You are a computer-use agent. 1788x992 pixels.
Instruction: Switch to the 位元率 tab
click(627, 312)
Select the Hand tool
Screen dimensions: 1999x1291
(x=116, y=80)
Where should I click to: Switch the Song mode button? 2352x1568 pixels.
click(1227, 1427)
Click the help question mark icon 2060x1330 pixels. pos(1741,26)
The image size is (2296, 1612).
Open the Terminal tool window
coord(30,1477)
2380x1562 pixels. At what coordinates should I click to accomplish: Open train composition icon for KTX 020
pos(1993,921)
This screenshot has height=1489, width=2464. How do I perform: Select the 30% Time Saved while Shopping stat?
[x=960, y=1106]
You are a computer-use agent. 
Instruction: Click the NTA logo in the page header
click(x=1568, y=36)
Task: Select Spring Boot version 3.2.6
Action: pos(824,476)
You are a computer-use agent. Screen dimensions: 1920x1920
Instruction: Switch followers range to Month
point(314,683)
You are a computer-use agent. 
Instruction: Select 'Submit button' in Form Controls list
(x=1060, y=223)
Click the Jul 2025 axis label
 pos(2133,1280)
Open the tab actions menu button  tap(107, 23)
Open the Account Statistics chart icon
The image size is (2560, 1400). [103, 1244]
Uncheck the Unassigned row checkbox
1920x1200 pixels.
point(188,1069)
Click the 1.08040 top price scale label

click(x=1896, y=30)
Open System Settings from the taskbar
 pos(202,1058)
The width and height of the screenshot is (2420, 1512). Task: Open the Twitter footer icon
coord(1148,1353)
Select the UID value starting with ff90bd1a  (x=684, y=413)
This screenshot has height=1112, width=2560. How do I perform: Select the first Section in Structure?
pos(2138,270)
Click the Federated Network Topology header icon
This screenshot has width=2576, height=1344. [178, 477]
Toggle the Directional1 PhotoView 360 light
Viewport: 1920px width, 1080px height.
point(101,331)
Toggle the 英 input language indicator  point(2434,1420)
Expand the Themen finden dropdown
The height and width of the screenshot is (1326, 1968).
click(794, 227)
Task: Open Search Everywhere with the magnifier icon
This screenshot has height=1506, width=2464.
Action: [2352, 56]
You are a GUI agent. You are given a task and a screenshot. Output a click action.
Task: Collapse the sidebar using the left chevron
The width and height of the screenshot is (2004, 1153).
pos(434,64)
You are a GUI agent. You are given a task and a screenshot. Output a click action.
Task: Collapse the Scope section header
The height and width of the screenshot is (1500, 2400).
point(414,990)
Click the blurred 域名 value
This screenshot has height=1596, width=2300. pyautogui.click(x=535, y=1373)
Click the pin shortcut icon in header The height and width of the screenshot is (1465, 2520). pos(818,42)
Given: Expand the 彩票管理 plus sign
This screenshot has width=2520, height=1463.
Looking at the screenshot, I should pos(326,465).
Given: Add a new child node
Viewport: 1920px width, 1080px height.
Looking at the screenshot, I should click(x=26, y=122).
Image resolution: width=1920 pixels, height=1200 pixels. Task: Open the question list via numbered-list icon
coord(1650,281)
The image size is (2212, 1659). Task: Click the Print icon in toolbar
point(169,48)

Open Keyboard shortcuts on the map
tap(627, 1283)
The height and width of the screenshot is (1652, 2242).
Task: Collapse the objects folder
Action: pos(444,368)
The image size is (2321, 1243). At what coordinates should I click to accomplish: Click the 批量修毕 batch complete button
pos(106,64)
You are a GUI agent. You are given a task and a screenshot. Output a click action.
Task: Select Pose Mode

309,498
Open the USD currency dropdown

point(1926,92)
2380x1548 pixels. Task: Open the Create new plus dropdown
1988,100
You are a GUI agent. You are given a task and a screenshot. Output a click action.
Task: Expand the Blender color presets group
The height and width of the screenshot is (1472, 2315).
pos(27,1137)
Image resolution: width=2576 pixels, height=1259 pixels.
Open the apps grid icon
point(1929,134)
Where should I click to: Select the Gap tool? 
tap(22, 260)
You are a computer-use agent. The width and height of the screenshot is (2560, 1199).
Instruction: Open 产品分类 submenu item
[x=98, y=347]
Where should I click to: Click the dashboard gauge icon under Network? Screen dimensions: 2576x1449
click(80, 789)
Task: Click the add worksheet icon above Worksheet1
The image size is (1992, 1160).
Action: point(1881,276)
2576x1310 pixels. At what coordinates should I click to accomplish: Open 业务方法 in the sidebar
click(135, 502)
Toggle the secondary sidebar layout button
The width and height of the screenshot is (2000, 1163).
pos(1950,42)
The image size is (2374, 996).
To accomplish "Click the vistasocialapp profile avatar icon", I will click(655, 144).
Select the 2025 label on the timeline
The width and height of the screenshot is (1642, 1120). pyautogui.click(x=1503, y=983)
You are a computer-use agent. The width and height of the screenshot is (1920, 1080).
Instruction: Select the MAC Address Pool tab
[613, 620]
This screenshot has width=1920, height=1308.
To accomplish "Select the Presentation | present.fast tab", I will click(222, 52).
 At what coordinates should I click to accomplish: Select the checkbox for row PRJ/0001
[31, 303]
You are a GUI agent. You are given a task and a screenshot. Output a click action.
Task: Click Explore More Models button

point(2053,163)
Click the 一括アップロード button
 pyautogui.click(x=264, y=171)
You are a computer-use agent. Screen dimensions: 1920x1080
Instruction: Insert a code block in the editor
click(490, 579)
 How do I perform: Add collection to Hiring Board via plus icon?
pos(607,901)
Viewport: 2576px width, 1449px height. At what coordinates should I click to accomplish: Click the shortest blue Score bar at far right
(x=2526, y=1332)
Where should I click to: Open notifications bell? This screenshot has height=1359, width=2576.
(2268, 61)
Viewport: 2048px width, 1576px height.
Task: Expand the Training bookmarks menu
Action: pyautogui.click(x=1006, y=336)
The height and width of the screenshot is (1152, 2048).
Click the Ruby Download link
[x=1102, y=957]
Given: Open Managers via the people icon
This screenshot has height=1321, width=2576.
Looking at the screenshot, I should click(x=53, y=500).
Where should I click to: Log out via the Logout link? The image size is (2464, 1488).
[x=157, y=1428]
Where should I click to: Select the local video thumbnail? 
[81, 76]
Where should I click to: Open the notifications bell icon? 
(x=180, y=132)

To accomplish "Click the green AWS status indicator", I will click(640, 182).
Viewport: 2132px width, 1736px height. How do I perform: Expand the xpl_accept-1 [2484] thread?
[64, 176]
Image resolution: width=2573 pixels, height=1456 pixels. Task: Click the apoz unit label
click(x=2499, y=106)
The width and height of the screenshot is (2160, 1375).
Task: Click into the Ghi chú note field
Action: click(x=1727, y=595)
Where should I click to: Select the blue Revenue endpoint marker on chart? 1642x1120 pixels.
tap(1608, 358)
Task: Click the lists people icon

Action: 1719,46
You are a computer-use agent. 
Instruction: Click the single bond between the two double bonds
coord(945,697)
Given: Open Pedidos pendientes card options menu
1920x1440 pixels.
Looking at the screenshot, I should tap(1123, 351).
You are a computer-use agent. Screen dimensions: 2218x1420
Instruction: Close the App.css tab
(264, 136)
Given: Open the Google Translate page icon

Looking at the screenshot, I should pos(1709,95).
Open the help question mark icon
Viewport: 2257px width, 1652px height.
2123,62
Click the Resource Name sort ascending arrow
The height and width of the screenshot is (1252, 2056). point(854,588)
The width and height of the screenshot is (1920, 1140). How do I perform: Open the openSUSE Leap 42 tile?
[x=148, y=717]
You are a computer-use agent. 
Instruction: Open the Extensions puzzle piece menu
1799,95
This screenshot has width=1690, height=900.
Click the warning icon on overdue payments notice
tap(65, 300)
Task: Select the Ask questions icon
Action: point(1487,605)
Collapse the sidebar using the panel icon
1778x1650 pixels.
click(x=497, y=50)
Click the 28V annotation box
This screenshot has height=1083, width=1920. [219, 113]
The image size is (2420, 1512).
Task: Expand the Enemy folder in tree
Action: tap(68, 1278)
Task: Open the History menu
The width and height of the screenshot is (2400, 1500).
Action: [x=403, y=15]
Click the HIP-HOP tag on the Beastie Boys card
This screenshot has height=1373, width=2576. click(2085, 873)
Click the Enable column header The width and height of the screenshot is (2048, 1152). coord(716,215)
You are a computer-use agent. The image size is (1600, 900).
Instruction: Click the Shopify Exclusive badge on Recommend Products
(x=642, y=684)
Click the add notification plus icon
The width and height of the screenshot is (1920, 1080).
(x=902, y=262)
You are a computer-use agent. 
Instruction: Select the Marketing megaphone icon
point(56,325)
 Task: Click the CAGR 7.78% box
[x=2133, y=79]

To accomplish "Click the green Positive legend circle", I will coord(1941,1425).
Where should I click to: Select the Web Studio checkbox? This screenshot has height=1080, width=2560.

··········

Task goal: Your answer should be the lines above, from the line containing "1920x1440 pixels." up to and including the line containing "Click the Enable", reproduced exactly and with nothing else.

The completed task:
1920x1440 pixels.
Looking at the screenshot, I should tap(1123, 351).
You are a computer-use agent. Screen dimensions: 2218x1420
Instruction: Close the App.css tab
(264, 136)
Given: Open the Google Translate page icon

Looking at the screenshot, I should pos(1709,95).
Open the help question mark icon
Viewport: 2257px width, 1652px height.
2123,62
Click the Resource Name sort ascending arrow
The height and width of the screenshot is (1252, 2056). point(854,588)
The width and height of the screenshot is (1920, 1140). How do I perform: Open the openSUSE Leap 42 tile?
[x=148, y=717]
You are a computer-use agent. 
Instruction: Open the Extensions puzzle piece menu
1799,95
This screenshot has width=1690, height=900.
Click the warning icon on overdue payments notice
tap(65, 300)
Task: Select the Ask questions icon
Action: point(1487,605)
Collapse the sidebar using the panel icon
1778x1650 pixels.
click(x=497, y=50)
Click the 28V annotation box
This screenshot has height=1083, width=1920. [219, 113]
The image size is (2420, 1512).
Task: Expand the Enemy folder in tree
Action: tap(68, 1278)
Task: Open the History menu
The width and height of the screenshot is (2400, 1500).
Action: [x=403, y=15]
Click the HIP-HOP tag on the Beastie Boys card
This screenshot has height=1373, width=2576. click(2085, 873)
Click the Enable column header The width and height of the screenshot is (2048, 1152). coord(716,215)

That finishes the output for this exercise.